- _Problem description_:
Everything from the line containing "The width and height of the screenshot is (473, 1024)." through the line containing "Click the save icon above health graph" in the listing below should be copied exactly, and nothing more.

- _Supplied data_:

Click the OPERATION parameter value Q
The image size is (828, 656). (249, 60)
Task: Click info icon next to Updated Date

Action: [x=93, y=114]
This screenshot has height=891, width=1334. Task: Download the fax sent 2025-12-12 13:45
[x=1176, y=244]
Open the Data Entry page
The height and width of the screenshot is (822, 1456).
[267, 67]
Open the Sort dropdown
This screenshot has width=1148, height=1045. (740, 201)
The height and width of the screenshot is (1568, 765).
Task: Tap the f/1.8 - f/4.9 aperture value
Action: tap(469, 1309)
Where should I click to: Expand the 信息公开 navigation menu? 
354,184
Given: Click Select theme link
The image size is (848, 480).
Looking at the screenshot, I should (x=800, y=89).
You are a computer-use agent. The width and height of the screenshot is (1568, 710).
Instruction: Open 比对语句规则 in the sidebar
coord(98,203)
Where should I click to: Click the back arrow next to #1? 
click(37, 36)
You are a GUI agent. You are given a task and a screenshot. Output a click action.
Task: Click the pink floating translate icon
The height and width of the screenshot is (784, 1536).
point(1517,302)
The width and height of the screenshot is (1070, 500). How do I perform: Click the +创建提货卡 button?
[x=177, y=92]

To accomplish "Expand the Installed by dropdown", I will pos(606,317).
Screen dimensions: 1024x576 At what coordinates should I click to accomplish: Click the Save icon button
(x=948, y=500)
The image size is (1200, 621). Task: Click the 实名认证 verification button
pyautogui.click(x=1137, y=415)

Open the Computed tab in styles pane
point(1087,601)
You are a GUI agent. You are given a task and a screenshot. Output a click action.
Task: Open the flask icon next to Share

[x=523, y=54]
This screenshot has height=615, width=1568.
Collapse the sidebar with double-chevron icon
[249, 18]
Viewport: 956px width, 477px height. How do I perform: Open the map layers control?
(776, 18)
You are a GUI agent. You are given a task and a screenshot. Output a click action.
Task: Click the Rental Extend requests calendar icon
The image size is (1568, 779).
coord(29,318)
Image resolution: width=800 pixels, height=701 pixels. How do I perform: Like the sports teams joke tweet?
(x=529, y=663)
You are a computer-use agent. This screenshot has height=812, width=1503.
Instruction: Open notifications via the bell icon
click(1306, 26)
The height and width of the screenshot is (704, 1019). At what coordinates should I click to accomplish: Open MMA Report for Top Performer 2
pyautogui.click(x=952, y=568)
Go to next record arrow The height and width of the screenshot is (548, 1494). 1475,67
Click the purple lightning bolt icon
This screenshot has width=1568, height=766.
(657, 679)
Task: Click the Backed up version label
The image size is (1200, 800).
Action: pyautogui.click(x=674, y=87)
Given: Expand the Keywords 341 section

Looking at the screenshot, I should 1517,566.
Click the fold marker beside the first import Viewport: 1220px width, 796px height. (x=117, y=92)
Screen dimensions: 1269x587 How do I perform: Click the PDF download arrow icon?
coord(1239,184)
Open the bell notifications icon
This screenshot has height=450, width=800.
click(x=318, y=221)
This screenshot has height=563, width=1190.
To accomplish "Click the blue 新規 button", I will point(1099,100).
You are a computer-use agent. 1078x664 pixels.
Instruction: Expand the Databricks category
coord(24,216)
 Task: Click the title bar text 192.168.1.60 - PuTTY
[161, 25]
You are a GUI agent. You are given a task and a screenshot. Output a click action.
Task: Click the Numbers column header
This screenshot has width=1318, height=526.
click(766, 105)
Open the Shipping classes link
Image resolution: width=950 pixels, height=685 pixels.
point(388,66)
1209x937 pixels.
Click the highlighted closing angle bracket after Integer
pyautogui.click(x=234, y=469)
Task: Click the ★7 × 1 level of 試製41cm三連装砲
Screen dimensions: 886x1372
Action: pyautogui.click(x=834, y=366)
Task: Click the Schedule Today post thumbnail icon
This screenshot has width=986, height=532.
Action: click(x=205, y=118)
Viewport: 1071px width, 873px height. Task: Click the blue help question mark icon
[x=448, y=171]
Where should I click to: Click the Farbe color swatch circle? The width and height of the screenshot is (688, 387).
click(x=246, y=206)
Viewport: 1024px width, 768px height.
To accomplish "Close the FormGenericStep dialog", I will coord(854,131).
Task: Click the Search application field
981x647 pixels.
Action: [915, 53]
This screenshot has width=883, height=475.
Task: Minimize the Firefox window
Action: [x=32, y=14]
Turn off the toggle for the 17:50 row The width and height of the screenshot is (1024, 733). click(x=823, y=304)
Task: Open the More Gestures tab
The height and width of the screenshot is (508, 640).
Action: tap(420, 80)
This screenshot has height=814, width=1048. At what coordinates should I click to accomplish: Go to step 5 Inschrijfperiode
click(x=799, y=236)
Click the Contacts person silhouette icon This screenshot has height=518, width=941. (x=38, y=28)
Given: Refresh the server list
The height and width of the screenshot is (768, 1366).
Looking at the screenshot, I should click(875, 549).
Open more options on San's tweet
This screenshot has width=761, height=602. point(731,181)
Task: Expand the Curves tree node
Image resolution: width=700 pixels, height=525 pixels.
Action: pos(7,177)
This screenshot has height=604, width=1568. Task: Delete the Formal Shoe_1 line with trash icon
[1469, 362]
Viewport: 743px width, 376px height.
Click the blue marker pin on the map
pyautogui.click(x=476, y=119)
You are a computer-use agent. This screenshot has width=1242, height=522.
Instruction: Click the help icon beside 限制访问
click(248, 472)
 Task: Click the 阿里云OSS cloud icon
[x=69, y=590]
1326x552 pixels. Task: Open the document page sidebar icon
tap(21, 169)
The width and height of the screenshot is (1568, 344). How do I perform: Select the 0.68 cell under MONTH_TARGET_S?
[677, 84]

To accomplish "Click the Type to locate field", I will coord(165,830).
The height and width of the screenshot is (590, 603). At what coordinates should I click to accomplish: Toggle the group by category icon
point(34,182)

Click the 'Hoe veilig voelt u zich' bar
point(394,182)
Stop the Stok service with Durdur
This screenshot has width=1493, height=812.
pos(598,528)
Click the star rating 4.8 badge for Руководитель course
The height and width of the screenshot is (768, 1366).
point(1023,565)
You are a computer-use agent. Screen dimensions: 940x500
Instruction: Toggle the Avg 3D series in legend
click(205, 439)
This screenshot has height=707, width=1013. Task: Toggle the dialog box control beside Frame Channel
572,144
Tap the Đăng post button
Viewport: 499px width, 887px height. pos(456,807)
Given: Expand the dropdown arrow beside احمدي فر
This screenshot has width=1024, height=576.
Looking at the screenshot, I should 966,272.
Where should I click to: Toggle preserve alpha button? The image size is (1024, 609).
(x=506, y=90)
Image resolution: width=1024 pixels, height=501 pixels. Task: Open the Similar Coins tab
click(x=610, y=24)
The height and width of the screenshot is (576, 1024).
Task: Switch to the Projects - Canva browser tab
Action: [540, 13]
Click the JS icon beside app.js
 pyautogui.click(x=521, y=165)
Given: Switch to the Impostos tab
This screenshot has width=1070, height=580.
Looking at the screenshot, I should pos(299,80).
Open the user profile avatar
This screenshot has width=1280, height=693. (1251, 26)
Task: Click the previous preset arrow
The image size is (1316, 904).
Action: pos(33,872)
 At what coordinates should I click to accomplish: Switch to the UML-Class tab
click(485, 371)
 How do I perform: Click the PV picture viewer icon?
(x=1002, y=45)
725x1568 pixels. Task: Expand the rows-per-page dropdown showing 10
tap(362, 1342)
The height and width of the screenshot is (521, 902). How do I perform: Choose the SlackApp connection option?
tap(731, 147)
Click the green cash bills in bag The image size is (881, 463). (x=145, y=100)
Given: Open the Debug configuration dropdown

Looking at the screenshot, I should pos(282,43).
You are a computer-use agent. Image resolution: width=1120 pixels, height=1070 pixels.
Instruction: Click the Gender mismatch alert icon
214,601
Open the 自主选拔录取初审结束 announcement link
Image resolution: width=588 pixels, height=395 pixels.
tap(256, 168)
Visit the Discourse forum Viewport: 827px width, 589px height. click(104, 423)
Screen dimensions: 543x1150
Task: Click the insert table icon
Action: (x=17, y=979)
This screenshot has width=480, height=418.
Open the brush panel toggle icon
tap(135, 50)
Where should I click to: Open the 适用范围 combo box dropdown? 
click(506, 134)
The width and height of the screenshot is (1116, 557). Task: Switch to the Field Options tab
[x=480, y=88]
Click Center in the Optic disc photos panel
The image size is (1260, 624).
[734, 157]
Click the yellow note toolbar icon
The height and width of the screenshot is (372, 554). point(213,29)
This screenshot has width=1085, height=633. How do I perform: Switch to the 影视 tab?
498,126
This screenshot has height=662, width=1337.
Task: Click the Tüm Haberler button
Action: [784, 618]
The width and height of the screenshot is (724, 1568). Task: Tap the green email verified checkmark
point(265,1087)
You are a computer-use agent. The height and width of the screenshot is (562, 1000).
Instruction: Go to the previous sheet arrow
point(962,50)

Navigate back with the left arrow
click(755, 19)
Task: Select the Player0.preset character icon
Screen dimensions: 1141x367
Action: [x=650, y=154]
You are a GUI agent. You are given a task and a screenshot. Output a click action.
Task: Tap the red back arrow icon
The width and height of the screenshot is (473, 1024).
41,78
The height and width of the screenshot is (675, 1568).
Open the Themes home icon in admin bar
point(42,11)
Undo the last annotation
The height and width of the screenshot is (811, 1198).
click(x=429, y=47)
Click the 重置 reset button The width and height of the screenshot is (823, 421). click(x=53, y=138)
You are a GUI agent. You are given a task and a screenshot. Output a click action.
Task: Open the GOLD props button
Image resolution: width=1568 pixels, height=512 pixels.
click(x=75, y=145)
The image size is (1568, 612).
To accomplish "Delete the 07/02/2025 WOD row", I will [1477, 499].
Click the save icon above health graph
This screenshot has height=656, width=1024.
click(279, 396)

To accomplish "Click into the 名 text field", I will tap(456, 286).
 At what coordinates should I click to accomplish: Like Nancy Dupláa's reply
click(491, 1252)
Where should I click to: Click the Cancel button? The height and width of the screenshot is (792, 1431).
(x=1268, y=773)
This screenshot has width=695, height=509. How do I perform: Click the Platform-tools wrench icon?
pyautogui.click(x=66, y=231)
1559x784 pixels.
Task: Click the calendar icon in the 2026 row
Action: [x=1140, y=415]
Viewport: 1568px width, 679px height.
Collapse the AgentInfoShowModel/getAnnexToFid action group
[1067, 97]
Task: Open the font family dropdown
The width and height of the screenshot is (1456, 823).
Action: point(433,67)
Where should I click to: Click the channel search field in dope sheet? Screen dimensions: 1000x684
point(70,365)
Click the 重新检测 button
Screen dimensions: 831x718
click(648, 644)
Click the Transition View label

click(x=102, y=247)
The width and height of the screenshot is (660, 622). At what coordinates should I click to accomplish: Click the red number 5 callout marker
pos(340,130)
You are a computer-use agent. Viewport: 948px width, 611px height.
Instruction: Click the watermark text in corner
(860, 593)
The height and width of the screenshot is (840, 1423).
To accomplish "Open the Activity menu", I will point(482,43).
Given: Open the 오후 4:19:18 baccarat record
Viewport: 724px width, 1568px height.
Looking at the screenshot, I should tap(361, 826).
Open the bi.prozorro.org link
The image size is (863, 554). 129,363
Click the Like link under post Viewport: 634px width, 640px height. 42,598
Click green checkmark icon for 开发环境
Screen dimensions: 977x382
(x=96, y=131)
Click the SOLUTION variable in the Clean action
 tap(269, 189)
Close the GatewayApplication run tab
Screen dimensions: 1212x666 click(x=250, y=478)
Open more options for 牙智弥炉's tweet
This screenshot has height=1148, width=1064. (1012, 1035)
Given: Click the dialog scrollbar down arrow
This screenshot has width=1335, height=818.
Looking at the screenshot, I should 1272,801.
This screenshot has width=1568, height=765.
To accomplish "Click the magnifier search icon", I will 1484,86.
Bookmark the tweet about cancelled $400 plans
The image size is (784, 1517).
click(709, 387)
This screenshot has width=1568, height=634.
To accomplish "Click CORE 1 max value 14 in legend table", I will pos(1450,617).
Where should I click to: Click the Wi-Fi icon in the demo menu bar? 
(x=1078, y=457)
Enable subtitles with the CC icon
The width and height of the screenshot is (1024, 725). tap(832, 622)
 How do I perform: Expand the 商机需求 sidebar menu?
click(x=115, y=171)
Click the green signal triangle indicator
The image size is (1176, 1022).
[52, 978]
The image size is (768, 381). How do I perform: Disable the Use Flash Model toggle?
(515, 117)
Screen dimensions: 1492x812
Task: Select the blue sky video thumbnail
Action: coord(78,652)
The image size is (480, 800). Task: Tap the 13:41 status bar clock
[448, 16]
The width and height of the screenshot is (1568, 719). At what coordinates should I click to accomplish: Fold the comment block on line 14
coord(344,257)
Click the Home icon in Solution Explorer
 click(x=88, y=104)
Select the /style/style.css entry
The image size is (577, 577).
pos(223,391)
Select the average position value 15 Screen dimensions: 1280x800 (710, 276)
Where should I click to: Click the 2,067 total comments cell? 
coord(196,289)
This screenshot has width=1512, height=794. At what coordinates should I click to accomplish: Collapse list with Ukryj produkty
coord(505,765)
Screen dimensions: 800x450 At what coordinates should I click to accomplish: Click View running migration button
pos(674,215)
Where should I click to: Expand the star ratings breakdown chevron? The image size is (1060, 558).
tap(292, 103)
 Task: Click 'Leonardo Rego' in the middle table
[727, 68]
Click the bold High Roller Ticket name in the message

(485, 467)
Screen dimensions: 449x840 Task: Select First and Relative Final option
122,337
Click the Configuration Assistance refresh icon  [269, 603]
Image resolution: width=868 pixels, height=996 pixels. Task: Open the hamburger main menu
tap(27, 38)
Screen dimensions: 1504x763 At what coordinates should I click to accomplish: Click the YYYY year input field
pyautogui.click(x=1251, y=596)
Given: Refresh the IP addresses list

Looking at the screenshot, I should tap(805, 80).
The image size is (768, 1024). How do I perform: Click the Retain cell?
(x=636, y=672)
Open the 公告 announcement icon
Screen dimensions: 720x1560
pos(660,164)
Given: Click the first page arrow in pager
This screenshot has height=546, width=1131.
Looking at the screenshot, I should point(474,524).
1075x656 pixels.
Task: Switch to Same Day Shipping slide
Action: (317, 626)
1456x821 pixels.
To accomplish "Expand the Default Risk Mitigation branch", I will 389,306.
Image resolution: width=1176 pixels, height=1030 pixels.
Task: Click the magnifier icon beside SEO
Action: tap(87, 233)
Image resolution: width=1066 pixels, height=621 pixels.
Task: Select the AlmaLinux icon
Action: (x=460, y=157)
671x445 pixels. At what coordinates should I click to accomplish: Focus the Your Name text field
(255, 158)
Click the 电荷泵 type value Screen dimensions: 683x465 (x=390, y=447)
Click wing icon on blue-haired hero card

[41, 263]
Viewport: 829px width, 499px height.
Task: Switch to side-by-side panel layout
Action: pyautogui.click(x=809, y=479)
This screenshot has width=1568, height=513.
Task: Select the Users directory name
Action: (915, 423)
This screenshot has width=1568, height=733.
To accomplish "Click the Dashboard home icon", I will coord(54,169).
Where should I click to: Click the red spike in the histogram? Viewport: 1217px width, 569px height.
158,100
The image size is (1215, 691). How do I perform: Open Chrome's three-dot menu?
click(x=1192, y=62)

- _Your response_:
The width and height of the screenshot is (473, 1024).
41,78
The height and width of the screenshot is (675, 1568).
Open the Themes home icon in admin bar
point(42,11)
Undo the last annotation
The height and width of the screenshot is (811, 1198).
click(x=429, y=47)
Click the 重置 reset button The width and height of the screenshot is (823, 421). click(x=53, y=138)
You are a GUI agent. You are given a task and a screenshot. Output a click action.
Task: Open the GOLD props button
Image resolution: width=1568 pixels, height=512 pixels.
click(x=75, y=145)
The image size is (1568, 612).
To accomplish "Delete the 07/02/2025 WOD row", I will [1477, 499].
Click the save icon above health graph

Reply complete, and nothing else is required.